EXERCISE GOAL = Starting at the first line and ending at the last, repeat the material word for word.

= Beginning of Section =

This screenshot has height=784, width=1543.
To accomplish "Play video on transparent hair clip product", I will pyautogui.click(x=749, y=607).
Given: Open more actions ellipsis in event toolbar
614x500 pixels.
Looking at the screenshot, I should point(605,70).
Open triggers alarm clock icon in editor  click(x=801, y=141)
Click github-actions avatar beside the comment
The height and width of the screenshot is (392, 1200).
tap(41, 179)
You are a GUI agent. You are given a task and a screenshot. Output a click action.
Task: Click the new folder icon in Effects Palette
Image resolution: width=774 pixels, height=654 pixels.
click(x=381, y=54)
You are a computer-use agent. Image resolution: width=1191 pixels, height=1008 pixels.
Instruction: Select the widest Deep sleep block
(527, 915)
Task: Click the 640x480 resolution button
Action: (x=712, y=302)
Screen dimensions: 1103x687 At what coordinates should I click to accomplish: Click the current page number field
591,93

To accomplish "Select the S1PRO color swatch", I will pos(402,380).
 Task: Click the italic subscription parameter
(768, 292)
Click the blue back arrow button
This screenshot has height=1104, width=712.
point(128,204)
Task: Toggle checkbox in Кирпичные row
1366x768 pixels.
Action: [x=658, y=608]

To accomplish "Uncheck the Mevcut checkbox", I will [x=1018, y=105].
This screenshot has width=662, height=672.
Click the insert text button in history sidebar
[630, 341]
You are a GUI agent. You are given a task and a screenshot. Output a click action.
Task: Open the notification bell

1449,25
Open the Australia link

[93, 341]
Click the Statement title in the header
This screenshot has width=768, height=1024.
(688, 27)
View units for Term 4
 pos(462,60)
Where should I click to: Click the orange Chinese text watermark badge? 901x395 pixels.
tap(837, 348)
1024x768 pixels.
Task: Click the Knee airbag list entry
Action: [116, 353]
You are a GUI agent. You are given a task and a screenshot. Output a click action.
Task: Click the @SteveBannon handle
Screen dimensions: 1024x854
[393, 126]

= End of Section =

EXERCISE SOLUTION =
This screenshot has height=784, width=1543.
To accomplish "Play video on transparent hair clip product", I will pyautogui.click(x=749, y=607).
Given: Open more actions ellipsis in event toolbar
614x500 pixels.
Looking at the screenshot, I should point(605,70).
Open triggers alarm clock icon in editor  click(x=801, y=141)
Click github-actions avatar beside the comment
The height and width of the screenshot is (392, 1200).
tap(41, 179)
You are a GUI agent. You are given a task and a screenshot. Output a click action.
Task: Click the new folder icon in Effects Palette
Image resolution: width=774 pixels, height=654 pixels.
click(x=381, y=54)
You are a computer-use agent. Image resolution: width=1191 pixels, height=1008 pixels.
Instruction: Select the widest Deep sleep block
(527, 915)
Task: Click the 640x480 resolution button
Action: (x=712, y=302)
Screen dimensions: 1103x687 At what coordinates should I click to accomplish: Click the current page number field
591,93

To accomplish "Select the S1PRO color swatch", I will pos(402,380).
 Task: Click the italic subscription parameter
(768, 292)
Click the blue back arrow button
This screenshot has height=1104, width=712.
point(128,204)
Task: Toggle checkbox in Кирпичные row
1366x768 pixels.
Action: [x=658, y=608]

To accomplish "Uncheck the Mevcut checkbox", I will [x=1018, y=105].
This screenshot has width=662, height=672.
Click the insert text button in history sidebar
[630, 341]
You are a GUI agent. You are given a task and a screenshot. Output a click action.
Task: Open the notification bell

1449,25
Open the Australia link

[93, 341]
Click the Statement title in the header
This screenshot has width=768, height=1024.
(688, 27)
View units for Term 4
 pos(462,60)
Where should I click to: Click the orange Chinese text watermark badge? 901x395 pixels.
tap(837, 348)
1024x768 pixels.
Task: Click the Knee airbag list entry
Action: [116, 353]
You are a GUI agent. You are given a task and a screenshot. Output a click action.
Task: Click the @SteveBannon handle
Screen dimensions: 1024x854
[393, 126]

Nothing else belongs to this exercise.